#### [Work to be completed]
Using the listing below, set down each line from the line containing "Click the pencil icon on Edit this Event" through the line containing "Delete drawings using", both ends included, exactly and with nothing added.

:::

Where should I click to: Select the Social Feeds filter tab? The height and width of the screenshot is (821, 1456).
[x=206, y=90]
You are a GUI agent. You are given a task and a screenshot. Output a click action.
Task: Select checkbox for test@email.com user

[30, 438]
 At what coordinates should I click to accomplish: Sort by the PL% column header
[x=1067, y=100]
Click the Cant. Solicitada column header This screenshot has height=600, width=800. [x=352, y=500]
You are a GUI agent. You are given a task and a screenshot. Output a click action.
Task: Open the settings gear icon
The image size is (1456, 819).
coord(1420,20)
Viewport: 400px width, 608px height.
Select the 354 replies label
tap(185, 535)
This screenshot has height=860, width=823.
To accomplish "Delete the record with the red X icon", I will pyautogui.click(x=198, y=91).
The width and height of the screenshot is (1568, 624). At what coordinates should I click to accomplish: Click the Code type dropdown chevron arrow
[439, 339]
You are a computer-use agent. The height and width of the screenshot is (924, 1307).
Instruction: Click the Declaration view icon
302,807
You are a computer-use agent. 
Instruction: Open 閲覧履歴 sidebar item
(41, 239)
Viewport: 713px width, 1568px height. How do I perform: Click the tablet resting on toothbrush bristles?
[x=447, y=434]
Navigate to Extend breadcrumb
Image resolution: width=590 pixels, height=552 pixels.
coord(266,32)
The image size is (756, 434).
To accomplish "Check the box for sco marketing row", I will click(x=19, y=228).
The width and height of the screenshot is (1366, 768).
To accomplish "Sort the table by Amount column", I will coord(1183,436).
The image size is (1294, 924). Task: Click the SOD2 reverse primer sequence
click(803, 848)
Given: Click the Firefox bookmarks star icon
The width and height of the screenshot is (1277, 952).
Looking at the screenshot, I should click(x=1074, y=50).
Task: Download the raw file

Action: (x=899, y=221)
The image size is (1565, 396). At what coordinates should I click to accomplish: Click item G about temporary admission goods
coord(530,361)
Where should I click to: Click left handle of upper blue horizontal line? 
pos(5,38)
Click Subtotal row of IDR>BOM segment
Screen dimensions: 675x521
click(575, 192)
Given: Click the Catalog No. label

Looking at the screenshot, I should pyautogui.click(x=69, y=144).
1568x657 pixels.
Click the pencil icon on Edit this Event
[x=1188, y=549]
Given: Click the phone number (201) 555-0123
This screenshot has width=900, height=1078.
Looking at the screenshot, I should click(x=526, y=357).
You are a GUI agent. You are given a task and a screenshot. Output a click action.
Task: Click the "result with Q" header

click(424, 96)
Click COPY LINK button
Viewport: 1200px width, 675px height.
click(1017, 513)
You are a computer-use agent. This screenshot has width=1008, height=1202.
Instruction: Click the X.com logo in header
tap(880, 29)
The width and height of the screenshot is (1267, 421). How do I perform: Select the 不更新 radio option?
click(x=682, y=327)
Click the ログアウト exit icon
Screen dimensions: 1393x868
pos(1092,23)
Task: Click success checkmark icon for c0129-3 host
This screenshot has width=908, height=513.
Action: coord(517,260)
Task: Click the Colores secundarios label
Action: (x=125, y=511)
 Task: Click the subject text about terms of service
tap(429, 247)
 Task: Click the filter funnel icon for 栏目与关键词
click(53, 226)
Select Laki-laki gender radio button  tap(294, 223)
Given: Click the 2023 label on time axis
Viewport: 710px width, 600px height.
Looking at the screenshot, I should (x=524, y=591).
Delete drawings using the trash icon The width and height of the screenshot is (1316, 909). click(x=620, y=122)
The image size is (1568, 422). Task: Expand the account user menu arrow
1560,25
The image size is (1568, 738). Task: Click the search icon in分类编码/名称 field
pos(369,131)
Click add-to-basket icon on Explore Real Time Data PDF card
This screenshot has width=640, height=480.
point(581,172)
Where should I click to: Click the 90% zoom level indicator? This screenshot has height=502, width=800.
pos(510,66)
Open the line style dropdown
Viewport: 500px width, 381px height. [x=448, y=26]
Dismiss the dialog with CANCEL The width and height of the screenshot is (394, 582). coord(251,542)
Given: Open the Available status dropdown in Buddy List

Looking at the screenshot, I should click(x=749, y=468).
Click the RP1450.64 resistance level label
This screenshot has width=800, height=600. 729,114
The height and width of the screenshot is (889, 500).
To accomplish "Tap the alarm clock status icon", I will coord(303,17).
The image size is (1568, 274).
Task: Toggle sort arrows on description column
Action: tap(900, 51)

:::

#### [Problem solution]
Click the pencil icon on Edit this Event
[x=1188, y=549]
Given: Click the phone number (201) 555-0123
This screenshot has width=900, height=1078.
Looking at the screenshot, I should click(x=526, y=357).
You are a GUI agent. You are given a task and a screenshot. Output a click action.
Task: Click the "result with Q" header

click(424, 96)
Click COPY LINK button
Viewport: 1200px width, 675px height.
click(1017, 513)
You are a computer-use agent. This screenshot has width=1008, height=1202.
Instruction: Click the X.com logo in header
tap(880, 29)
The width and height of the screenshot is (1267, 421). How do I perform: Select the 不更新 radio option?
click(x=682, y=327)
Click the ログアウト exit icon
Screen dimensions: 1393x868
pos(1092,23)
Task: Click success checkmark icon for c0129-3 host
This screenshot has width=908, height=513.
Action: coord(517,260)
Task: Click the Colores secundarios label
Action: (x=125, y=511)
 Task: Click the subject text about terms of service
tap(429, 247)
 Task: Click the filter funnel icon for 栏目与关键词
click(53, 226)
Select Laki-laki gender radio button  tap(294, 223)
Given: Click the 2023 label on time axis
Viewport: 710px width, 600px height.
Looking at the screenshot, I should (x=524, y=591).
Delete drawings using the trash icon The width and height of the screenshot is (1316, 909). click(x=620, y=122)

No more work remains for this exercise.